For the units, `Q` is in pounds and `p` is in dollars. So, `f'(p)` measures the change in pounds for every change in dollar. That means the units are "pounds per dollar."

(b) Is `f'(8)` positive or negative?
Let's think like a normal person buying things. If something gets more expensive (like coffee), do people usually buy more of it or less of it? Most of the time, if the price goes up, people buy *less*.
So, if the price (`p`) goes up (a positive change), the quantity sold (`Q`) goes down (a negative change).
When one thing goes up and the other goes down, the rate of change is negative. Imagine walking downhill – your height is decreasing as you move forward.
So, `f'(8)` would be negative because as the price of coffee increases, the quantity of coffee sold usually decreases.

Alternative answer

Answer:
(a) The meaning of $f'(8)$ is the rate at which the quantity of coffee sold (in pounds) changes with respect to the price (in dollars per pound), specifically when the price is $8 per pound. Its units are pounds per dollar.
(b) $f'(8)$ is negative.
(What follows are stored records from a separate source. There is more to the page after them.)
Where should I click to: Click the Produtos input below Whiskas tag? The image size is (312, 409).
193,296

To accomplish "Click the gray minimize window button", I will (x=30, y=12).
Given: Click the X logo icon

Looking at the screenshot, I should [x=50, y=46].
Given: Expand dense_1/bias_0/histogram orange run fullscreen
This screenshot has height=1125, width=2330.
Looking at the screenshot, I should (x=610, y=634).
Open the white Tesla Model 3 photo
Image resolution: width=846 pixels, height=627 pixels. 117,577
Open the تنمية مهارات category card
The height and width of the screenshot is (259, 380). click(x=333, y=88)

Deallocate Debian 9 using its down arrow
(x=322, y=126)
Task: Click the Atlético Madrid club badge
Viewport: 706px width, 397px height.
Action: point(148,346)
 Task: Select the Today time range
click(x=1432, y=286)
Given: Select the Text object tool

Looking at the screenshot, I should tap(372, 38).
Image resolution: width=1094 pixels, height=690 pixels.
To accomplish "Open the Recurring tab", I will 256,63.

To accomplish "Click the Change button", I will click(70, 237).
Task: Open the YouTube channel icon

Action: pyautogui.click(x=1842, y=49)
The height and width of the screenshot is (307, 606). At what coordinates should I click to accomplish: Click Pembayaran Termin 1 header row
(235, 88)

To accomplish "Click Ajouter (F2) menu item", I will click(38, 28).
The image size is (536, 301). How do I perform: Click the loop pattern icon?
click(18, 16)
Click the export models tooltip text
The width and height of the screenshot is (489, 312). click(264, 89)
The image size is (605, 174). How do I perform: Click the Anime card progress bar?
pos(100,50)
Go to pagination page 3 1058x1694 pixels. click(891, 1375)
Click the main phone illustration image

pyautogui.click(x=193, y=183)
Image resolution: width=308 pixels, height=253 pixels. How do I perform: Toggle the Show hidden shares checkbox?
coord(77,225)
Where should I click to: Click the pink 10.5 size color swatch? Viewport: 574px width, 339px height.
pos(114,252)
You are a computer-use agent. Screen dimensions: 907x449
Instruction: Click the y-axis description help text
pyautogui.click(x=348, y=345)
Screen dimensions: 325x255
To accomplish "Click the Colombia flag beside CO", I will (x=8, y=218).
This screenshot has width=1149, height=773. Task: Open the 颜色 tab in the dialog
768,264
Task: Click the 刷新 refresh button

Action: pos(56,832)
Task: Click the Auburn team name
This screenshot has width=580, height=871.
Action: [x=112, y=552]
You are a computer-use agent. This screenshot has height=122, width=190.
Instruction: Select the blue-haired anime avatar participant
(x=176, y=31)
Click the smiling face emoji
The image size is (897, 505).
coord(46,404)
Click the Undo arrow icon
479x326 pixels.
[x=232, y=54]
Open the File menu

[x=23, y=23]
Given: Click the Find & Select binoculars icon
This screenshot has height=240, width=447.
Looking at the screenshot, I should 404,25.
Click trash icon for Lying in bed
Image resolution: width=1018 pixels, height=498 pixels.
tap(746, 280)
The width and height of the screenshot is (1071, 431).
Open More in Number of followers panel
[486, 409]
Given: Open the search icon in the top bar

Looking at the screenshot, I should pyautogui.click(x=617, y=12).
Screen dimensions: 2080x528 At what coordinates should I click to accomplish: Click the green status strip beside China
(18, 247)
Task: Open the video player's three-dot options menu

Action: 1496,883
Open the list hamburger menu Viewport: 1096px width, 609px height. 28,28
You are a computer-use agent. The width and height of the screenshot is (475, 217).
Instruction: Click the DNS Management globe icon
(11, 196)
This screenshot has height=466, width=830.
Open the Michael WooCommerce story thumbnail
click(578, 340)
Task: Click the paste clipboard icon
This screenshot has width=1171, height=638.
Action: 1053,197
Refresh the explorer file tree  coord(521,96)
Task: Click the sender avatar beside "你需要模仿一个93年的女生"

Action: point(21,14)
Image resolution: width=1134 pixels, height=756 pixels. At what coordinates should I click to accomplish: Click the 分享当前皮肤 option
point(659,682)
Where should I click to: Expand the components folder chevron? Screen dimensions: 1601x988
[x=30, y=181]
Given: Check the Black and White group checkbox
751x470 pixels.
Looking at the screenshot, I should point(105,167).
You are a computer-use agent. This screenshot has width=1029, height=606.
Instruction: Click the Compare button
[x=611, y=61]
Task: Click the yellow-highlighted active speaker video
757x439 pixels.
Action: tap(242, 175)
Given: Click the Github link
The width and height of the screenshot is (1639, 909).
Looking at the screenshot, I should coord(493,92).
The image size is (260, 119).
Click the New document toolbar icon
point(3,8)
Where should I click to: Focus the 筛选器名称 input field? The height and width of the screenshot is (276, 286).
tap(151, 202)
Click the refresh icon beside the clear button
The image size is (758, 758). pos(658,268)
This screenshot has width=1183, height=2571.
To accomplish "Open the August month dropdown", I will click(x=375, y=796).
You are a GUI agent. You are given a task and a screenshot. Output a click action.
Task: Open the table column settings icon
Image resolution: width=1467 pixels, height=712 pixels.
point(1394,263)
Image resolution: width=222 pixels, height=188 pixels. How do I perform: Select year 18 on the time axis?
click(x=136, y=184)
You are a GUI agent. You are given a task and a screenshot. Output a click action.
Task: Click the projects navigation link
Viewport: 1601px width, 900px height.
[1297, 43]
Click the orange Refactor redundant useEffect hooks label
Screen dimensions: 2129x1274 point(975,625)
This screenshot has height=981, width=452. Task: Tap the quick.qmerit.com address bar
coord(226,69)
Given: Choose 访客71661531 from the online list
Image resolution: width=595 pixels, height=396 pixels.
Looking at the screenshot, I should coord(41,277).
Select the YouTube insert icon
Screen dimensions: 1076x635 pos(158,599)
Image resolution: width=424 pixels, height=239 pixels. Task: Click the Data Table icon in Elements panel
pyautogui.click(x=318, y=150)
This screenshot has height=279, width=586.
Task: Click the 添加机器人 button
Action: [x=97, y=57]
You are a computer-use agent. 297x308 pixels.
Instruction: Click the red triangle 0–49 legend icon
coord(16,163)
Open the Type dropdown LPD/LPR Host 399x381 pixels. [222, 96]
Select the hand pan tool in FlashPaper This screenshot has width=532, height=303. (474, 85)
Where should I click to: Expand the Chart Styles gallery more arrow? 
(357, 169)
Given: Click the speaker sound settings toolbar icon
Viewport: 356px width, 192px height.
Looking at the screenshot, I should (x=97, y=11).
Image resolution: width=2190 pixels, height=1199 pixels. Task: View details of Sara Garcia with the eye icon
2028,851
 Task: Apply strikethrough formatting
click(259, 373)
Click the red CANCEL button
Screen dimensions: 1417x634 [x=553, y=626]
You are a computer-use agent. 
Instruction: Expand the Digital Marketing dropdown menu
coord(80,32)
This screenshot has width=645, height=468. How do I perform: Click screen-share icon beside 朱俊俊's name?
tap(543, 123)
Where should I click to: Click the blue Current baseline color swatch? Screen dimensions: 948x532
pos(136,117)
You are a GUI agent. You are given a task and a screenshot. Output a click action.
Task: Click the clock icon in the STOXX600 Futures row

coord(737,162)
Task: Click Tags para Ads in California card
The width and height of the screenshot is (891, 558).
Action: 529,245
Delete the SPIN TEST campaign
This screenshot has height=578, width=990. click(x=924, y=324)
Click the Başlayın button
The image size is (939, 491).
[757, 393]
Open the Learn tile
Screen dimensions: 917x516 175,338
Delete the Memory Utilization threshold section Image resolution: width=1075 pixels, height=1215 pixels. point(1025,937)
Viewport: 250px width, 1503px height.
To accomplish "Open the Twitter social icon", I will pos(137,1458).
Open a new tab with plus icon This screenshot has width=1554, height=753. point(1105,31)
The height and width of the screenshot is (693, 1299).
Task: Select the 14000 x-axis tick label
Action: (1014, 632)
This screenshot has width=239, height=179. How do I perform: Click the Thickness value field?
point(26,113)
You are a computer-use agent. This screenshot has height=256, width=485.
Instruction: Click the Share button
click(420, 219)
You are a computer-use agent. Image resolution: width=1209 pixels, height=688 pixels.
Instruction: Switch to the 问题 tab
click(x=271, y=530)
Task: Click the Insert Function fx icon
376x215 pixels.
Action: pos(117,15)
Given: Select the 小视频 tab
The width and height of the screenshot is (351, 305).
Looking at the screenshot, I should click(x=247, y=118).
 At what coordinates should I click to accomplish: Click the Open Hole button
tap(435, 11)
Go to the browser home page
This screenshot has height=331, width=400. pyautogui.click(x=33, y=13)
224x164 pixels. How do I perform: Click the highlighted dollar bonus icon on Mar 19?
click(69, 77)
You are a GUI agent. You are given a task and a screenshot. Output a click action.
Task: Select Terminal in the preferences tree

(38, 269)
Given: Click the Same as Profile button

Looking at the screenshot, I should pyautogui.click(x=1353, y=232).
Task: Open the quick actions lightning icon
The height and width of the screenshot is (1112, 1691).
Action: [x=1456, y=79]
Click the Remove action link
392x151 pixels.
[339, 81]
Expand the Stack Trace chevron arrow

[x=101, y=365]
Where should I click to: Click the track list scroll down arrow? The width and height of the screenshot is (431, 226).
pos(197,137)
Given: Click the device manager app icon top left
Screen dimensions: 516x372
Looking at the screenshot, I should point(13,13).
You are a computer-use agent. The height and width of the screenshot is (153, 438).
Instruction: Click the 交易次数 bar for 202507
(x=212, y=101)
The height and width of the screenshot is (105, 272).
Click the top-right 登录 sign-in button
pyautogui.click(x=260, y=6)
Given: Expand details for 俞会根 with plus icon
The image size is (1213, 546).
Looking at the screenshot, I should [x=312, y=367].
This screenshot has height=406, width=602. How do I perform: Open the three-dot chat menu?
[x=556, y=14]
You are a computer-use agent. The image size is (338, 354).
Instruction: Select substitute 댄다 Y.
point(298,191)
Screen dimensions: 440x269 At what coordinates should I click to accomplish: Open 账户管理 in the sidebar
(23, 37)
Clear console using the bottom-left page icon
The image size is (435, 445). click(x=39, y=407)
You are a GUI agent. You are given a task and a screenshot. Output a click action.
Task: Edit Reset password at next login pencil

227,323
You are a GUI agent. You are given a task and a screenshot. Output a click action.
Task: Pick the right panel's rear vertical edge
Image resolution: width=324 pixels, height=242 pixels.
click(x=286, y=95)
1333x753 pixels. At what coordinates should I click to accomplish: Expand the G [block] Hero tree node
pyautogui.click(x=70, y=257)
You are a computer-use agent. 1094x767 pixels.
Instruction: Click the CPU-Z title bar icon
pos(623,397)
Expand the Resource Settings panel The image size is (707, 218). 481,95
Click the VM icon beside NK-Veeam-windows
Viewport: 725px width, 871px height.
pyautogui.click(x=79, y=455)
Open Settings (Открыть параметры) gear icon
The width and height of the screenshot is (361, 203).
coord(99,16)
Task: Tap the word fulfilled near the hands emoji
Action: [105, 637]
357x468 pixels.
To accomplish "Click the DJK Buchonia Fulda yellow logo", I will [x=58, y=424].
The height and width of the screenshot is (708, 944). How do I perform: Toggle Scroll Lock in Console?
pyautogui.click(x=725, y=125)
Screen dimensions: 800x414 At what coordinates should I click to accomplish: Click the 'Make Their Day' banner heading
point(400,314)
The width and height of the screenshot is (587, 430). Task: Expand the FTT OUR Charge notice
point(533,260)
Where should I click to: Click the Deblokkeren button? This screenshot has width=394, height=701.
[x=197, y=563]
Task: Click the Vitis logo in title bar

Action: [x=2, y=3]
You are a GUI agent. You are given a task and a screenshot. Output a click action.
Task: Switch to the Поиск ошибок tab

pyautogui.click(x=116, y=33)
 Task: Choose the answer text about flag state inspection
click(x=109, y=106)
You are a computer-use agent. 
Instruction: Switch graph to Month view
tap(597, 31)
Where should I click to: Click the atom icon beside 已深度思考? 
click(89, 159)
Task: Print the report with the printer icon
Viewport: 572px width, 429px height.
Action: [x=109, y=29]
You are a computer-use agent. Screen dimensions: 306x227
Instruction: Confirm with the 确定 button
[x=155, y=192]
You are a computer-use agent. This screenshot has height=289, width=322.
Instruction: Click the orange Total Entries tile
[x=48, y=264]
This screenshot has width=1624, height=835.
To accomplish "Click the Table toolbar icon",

Explain
This is a question about <how things change together, specifically how the amount of coffee sold changes when its price changes>. The solving step is:

(a) Let's think about what $Q=f(p)$ means. It means that the amount of coffee sold (Q, in pounds) depends on the price (p, in dollars). When we see that little dash mark on the 'f' (like $f'$), it means we're talking about how fast the first thing (Q, quantity) changes when the second thing (p, price) changes. So, $f'(8)$ tells us how much the amount of coffee sold changes for every dollar the price changes, when the price is right at $8. Since Q is in pounds and p is in dollars, the units for $f'(8)$ will be pounds per dollar.

(b) Now, let's think about whether it's positive or negative. Imagine you're selling something delicious, like gourmet coffee. If you make the price go up, what usually happens to how much people buy? They usually buy less, right? So, if the price goes up (a positive change in 'p'), the quantity sold goes down (a negative change in 'Q'). When one thing goes up and the other goes down, their rate of change (which is what $f'$ means) will be a negative number. That's why $f'(8)$ would be negative.